With 10 bits, you will have to also add a thousands count (only has to count to 1, so a simpler check would be easiest) and a hundreds count, with corresponding multiple subtract routine.

Hmm... I should actually write one. Might be more to it than that, but shouldn't be too difficult.

 

[Suraj143]

Hi futz I have small problem.

The CARRY bit will set when subtracting from smaller value.
Ex: 5-10 will set carry bit.

In my example 19-10 = 9 so the carry bit will CLEAR.

It will never goto increment count.

So the new result is

D1= 0
D2= 19

Please tell me am I right or wrong?

 

[futz]

Hi futz I have small problem.

The CARRY bit will set when subtracting from smaller value.
Ex: 5-10 will set carry bit.

In my example 19-10 = 9 so the carry bit will CLEAR.
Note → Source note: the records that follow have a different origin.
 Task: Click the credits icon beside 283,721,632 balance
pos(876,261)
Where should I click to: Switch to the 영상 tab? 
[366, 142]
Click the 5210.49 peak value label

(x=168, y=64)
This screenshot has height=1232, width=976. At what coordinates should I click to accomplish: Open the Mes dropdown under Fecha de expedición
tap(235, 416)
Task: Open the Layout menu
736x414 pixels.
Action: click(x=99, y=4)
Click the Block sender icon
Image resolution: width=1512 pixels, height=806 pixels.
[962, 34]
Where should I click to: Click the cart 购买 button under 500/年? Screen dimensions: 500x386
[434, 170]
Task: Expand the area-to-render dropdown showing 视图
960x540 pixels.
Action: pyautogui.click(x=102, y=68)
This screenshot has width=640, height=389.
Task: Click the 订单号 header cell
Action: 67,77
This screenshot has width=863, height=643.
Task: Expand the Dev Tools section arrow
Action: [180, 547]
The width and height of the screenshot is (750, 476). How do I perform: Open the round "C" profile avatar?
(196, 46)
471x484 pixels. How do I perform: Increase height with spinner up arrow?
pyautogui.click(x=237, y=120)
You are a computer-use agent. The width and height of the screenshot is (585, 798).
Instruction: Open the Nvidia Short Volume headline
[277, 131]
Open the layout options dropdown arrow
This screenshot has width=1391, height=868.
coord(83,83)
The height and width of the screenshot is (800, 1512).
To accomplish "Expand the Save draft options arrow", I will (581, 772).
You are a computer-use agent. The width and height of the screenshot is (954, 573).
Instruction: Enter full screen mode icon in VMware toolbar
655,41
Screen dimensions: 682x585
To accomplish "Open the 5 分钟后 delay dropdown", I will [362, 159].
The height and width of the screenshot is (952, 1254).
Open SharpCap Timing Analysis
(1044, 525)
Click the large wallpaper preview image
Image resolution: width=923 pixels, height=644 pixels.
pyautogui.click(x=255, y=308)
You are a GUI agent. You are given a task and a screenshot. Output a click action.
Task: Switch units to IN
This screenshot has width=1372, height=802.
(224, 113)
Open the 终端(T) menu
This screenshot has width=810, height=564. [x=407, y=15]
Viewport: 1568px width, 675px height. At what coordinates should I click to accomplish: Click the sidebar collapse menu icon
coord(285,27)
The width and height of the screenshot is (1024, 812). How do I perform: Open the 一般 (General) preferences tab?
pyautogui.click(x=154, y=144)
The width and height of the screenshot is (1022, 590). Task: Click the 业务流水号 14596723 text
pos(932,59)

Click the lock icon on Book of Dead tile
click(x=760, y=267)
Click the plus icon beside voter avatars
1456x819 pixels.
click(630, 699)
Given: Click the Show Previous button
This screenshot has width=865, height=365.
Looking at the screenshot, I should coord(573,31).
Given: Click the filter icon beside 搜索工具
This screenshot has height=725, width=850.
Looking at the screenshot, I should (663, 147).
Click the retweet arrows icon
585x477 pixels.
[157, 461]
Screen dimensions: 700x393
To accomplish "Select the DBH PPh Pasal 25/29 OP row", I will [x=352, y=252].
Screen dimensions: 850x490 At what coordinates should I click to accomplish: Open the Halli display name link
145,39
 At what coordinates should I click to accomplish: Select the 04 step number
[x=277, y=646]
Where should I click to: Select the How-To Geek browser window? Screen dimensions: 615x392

It will never goto increment count.

So the new result is

D1= 0
D2= 19

Please tell me am I right or wrong?

Wrong! (I think) This is a working algorithm, in working code, which I have used on many different cpu's since the early 80's.

C: Carry/borrow bit
For ADDWF, ADDLW, SUBLW, and SUBWF instructions
1 = A carry-out from the Most Significant bit of the result occurred
0 = No carry-out from the Most Significant bit of the result occurred
Note: For borrow, the polarity is reversed. A subtraction is executed by adding the two’s
complement of the second operand.

There it is. When borrowing it works the other way.

 

[Suraj143]

The count variable is the one to watch. It keeps track of the number of successful subtractions. Count is the value that becomes your tens digit, not dec1 or dec2.

Oh I see I thought other way.Count is the one that I put to SSD (tens digit).

But I still thinking what is successful subtract is?

In the coding when a successful subtract occurred all the time count variable is zero.Because carry bit is clear when successful subtract occurred.

any idea.

 

[Pommie]

Have a look at , about half a page down is 10 bit to BCD conversion.

Mike.

 

[simrantogether]

simple...

simple...

10 bit binary...

e.g.

10 1100 1001

Hence , the answer is:

1 * 2^0 +0 * 2^1 +0 * 2^2 +1 * 2^3 +0 * 2^4 +0 * 2^5 +1 * 2^6 +1 * 2^7 +0 * 2^8 +1 * 2^9

The answer is to be read from right to left of the given binary value..

Regards,

Simran..

 

[Nigel Goodwin]

Check my analogue PIC tutorial, it includes excellent routines to convert the analogue readings to decimal and display them - I've used it for years (it came off the PICList originally) and it's always worked flawlessly.

 

[futz]

Check my analogue PIC tutorial, it includes excellent routines to convert the analogue readings to decimal and display them - I've used it for years (it came off the PICList originally) and it's always worked flawlessly.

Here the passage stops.